Not all was well, however, in Machiavelli’s professional life. He complained to his friends about the Chancery’s low pay; he also described doing all the hard work in various negotiations, only to see some powerful senior minister brought on board at the last moment to finish the job and take the credit. Many above him, he said, were stupid and lazy, appointed to their positions by virtue of birth and connections. He was developing the art of dealing with these men, he told his friends, finding a way to use them instead of being used.
Before Machiavelli’s arrival in the Chancery, Florence had been ruled by the Medici family, who, however, had been unseated in 1494, when the city became a republic.
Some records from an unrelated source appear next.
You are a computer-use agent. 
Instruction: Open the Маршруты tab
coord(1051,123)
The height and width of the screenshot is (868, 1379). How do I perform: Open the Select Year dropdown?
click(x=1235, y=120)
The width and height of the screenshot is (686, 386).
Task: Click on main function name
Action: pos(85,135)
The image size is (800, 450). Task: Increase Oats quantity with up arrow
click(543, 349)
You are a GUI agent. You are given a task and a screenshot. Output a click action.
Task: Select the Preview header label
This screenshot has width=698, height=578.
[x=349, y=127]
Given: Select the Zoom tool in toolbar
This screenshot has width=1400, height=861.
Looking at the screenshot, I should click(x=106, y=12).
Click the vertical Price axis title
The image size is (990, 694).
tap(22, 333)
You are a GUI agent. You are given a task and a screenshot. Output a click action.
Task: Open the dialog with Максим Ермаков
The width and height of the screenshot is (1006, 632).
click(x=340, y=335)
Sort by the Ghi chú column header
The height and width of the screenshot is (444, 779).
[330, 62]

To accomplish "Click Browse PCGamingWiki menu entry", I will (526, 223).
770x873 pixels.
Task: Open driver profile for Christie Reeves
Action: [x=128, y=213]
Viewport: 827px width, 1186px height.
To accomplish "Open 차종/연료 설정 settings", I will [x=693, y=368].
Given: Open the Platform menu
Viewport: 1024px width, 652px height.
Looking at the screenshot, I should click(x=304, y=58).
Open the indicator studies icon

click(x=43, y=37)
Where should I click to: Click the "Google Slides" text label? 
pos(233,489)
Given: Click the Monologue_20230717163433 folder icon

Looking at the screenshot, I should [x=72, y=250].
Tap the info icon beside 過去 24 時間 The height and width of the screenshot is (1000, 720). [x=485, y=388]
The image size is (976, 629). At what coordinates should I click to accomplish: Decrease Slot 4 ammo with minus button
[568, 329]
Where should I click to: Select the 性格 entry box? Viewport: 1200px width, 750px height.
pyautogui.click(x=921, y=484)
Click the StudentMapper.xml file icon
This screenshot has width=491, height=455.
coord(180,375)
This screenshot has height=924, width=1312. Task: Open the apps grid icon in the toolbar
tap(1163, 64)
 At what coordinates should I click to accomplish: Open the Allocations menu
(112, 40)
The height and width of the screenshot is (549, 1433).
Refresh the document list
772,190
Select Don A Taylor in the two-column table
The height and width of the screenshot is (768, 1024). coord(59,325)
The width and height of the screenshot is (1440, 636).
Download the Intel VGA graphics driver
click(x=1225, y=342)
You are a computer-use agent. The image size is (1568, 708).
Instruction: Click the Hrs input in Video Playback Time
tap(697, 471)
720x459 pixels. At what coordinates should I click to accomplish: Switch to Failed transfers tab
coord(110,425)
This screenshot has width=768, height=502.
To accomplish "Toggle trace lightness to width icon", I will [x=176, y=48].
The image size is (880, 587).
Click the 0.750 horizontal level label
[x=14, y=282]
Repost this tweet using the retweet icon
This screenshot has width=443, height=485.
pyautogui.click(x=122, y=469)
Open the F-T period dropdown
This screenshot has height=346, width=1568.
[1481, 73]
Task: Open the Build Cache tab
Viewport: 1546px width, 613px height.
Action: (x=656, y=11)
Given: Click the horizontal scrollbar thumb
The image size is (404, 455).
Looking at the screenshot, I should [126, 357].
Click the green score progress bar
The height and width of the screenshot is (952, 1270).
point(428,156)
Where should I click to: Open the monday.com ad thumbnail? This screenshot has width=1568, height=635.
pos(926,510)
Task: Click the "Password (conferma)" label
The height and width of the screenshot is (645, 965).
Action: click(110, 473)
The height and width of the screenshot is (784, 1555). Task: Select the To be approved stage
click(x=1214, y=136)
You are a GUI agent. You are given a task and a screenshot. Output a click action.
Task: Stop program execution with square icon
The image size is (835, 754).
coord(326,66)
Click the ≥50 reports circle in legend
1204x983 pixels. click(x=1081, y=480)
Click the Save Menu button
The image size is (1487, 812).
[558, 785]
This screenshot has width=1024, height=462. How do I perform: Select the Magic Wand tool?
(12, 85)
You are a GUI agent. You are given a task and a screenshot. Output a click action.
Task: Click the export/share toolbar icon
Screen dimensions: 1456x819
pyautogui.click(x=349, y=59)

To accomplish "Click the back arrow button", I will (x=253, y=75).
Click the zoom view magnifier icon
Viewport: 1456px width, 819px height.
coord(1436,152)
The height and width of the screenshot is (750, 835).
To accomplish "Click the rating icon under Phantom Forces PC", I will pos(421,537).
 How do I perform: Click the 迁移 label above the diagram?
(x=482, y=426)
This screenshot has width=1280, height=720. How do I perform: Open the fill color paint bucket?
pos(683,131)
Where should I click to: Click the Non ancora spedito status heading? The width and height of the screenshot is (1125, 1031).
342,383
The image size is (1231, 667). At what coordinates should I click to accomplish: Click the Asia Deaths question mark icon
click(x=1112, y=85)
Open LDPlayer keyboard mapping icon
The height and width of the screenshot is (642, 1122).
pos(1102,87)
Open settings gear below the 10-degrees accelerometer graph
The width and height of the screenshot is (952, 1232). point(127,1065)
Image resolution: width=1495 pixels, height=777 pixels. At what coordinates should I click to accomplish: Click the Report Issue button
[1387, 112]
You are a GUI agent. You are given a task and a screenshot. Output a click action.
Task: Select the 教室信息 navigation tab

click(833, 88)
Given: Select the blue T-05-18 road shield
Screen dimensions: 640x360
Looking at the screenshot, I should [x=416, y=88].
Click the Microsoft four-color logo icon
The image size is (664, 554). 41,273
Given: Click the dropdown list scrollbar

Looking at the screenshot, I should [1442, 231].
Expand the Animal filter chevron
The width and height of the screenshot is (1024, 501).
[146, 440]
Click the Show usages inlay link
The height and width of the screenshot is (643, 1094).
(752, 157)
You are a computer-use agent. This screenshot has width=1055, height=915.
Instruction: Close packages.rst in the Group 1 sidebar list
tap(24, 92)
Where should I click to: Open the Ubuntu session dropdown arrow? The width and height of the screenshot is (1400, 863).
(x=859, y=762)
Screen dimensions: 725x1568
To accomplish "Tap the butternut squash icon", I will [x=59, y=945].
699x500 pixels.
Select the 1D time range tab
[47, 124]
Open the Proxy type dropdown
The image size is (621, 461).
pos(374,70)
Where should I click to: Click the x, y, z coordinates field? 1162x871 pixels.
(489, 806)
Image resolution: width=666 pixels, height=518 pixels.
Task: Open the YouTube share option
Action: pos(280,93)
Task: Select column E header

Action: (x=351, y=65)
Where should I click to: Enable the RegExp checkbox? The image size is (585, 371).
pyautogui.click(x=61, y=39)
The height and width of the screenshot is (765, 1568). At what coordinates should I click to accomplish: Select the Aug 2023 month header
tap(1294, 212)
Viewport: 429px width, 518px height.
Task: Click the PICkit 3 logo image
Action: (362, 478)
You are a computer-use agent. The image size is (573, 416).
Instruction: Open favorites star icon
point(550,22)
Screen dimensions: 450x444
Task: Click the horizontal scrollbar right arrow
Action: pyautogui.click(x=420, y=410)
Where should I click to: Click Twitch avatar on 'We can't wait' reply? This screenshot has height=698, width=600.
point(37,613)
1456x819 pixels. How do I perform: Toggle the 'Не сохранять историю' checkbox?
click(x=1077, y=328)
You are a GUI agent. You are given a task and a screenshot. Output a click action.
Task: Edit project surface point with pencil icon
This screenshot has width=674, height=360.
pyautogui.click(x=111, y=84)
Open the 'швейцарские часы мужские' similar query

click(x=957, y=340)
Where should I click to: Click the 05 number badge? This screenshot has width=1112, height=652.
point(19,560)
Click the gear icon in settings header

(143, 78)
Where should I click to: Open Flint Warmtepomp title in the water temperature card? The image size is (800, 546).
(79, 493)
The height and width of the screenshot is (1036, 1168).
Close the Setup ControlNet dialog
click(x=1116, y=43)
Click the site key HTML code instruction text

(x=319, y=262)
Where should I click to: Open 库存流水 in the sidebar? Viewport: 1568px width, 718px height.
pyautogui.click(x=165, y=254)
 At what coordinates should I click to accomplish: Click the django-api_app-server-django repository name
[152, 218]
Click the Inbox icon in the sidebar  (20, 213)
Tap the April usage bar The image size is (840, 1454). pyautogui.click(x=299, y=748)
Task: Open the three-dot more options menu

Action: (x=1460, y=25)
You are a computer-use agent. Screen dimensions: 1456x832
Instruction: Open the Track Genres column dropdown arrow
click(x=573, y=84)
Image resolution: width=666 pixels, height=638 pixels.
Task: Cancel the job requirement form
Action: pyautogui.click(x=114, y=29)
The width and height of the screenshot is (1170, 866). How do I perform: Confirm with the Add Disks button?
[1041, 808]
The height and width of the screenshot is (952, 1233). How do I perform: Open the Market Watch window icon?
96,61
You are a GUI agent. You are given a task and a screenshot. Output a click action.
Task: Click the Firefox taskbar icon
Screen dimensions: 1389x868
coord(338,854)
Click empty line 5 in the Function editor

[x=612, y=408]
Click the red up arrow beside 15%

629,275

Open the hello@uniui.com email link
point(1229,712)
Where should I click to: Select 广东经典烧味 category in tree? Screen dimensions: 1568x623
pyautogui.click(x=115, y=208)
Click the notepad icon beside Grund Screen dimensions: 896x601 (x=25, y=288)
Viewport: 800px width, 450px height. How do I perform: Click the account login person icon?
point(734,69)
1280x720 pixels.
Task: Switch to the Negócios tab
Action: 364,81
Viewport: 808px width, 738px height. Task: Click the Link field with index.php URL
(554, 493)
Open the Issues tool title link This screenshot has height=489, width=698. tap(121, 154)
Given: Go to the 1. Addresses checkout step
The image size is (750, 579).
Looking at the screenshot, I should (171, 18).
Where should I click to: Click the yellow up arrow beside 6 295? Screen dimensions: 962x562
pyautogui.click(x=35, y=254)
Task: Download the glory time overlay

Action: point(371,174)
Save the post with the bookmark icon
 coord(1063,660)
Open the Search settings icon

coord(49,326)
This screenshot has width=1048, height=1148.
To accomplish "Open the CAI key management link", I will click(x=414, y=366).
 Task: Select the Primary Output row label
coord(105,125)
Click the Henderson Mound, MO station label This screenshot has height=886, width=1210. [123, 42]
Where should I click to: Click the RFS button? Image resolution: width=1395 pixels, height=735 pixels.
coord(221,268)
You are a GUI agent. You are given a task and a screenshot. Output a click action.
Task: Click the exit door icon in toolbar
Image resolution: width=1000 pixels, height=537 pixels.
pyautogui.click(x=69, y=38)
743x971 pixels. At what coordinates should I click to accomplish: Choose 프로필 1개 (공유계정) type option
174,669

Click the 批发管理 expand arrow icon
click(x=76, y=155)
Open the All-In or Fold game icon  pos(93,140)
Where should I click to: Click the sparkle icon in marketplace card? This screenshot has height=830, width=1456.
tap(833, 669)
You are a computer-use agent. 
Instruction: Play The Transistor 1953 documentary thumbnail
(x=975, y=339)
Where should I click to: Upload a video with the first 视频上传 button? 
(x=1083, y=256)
In 1512, Pope Julius II financed an army to take Florence by force, overthrow the republic, and restore the Medicis to power. The plan succeeded, and the Medicis took control, well in Julius’s debt. A few weeks later, Machiavelli was sent to prison, vaguely implicated in a conspiracy against the Medicis. He was tortured but refused to talk, whether about his own involvement or that of others. Released from prison in March 1513, he retired in disgrace to a small farm owned by his family a few miles outside Florence.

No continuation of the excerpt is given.